Am Beispiel der bayerischen Regelungen hat der BayLfD aufgezeigt, worauf es dabei in der Sache ankommt (siehe BayLfD, 29. Tätigkeitsbericht 2019, Nr. 5.3.1 am Ende):

• Nach Art. 5 Abs. 1 Nr. 1 BayDSG darf die Behörde die Identität des Informanten aufdecken, wenn dies zur Erfüllung ihrer Aufgaben erforderlich ist. Die Behörde kann den Sachverhalt, den der Informant mitgeteilt hat, jedoch anhand der rechtlichen Vorgaben objektiv bewerten. Auf die Person des Informanten kommt es dabei nicht an. Deshalb ist es auch nicht erforderlich, seine Identität aufzudecken.
• Denkbar wäre weiterhin, dass die betroffene Person ein berechtigtes Interesse daran hat, die Identität des Informanten zu erfahren. Dann dürfte die Behörde seine Identität aufdecken, wenn dieses berechtigte Interesse schwerer wiegt als mögliche schutzwürdige Belange des Informanten (siehe Art. 5 Absatz 1 Nr. 2 BayDSG).
• Das ist jedoch durchweg nicht der Fall. Die schutzwürdigen Belange des Informanten zählen mehr. Durch wahrheitsgemäße Informationen an eine Behörde sollen einem Informanten keine Nachteile entstehen. Dabei ist zu berücksichtigen, dass Behörden zur Erfüllung ihrer Aufgaben auf derartige Informationen angewiesen sind.

Was gilt für die Information der betroffenen Person?

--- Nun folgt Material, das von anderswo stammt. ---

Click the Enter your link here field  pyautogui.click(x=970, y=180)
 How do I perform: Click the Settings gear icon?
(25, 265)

Erhebt und speichert eine Behörde Daten, muss sie die betroffene Person davon unterrichten. Stammen die Daten von einem Informanten, ist dafür Art. 14 DSGVO maßgeblich. Er regelt die Informationspflicht für den Fall, dass personenbezogene Daten nicht bei der betroffenen Person erhoben wurden, sondern von woanders kommen. Zu einer solchen Information gehört auch die Angabe, aus welcher Quelle die personenbezogenen Daten stammen (Art. 14 Abs. 2 Buchst. f DSGVO).

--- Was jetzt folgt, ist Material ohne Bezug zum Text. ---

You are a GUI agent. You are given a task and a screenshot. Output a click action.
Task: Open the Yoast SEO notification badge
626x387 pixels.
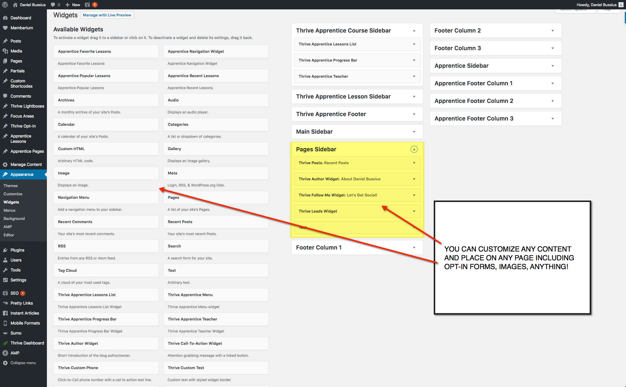[94, 4]
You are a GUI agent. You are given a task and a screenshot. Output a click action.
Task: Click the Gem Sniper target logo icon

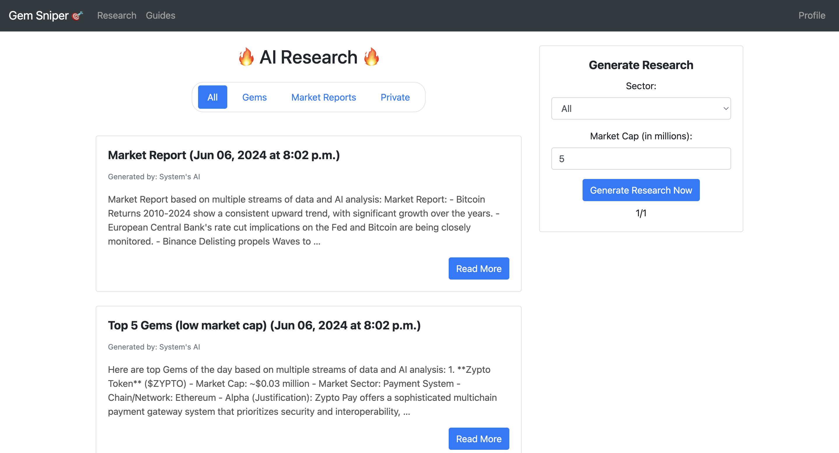tap(77, 16)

Eine solche Unterrichtung würde die Identität des Informanten aufdecken. Eine Behörde ist jedoch berechtigt, die Information über die Quelle der Daten zu verweigern, wenn sonst „die Verwirklichung der Ziele dieser Verarbeitung … ernsthaft beeinträchtigt“ würden.

Das ist regelmäßig der Fall, wenn sie sonst die Identität des Informanten preisgeben müsste. Würde man dies anders beurteilen, würde das den Schutz des Informanten durch die Information gemäß Art. 14 DSGVO unterlaufen.

Haben betroffene Personen einen Anspruch auf Auskunft über den Informanten?

Zwar darf eine Behörde betroffenen Personen nicht unaufgefordert mitteilen, wer der Informant war. Das schließt aber nicht von vornherein aus, dass eine betroffene Person einen Auskunftsanspruch gemäß Art. 15 DSGVO hat oder einen Anspruch auf Akteneinsicht (§ 29 Verwaltungsverfahrensgesetz des Bundes bzw. der Länder).

Jedenfalls bei wahrheitsgemäßen Angaben ist das jedoch nicht der Fall. Darüber sind sich Aufsichtsbehörden und Gerichte einig. Sie verneinen einen solchen Anspruch, um Informanten zu schützen. Das hat das Unabhängige Datenschutzzentrum Saarland (UDS) genauso gesehen wie der Hessische Verwaltungsgerichtshof.

In beiden Fällen ging es um einen Informanten, der die Datenschutzaufsicht auf eine rechtswidrige Videoüberwachung hingewiesen hatte (siehe UDS, 28. Tätigkeitsbericht 2019, Nr. 4.18.1 sowie Hessischer Verwaltungsgerichtshof, Beschluss vom 31.10.2019, Aktenzeichen 10 B 1869/19, Seite 6; dieser Beschluss ist bisher nicht veröffentlicht).

Was ist, wenn ein Informant bewusst die Unwahrheit sagt?

In diesem Fall kann er nicht auf den Schutz hoffen. Die Behörde darf der zu Unrecht „angeschwärzten“ Person mitteilen, wer die falschen Behauptungen in die Welt gesetzt hat. Das gilt sogar dann, wenn die Behörde dem Informanten Vertraulichkeit zugesichert hatte (so z.B. BayLfD, 29. Tätigkeitsbericht 2019, Nr. 5.3.1 am Ende).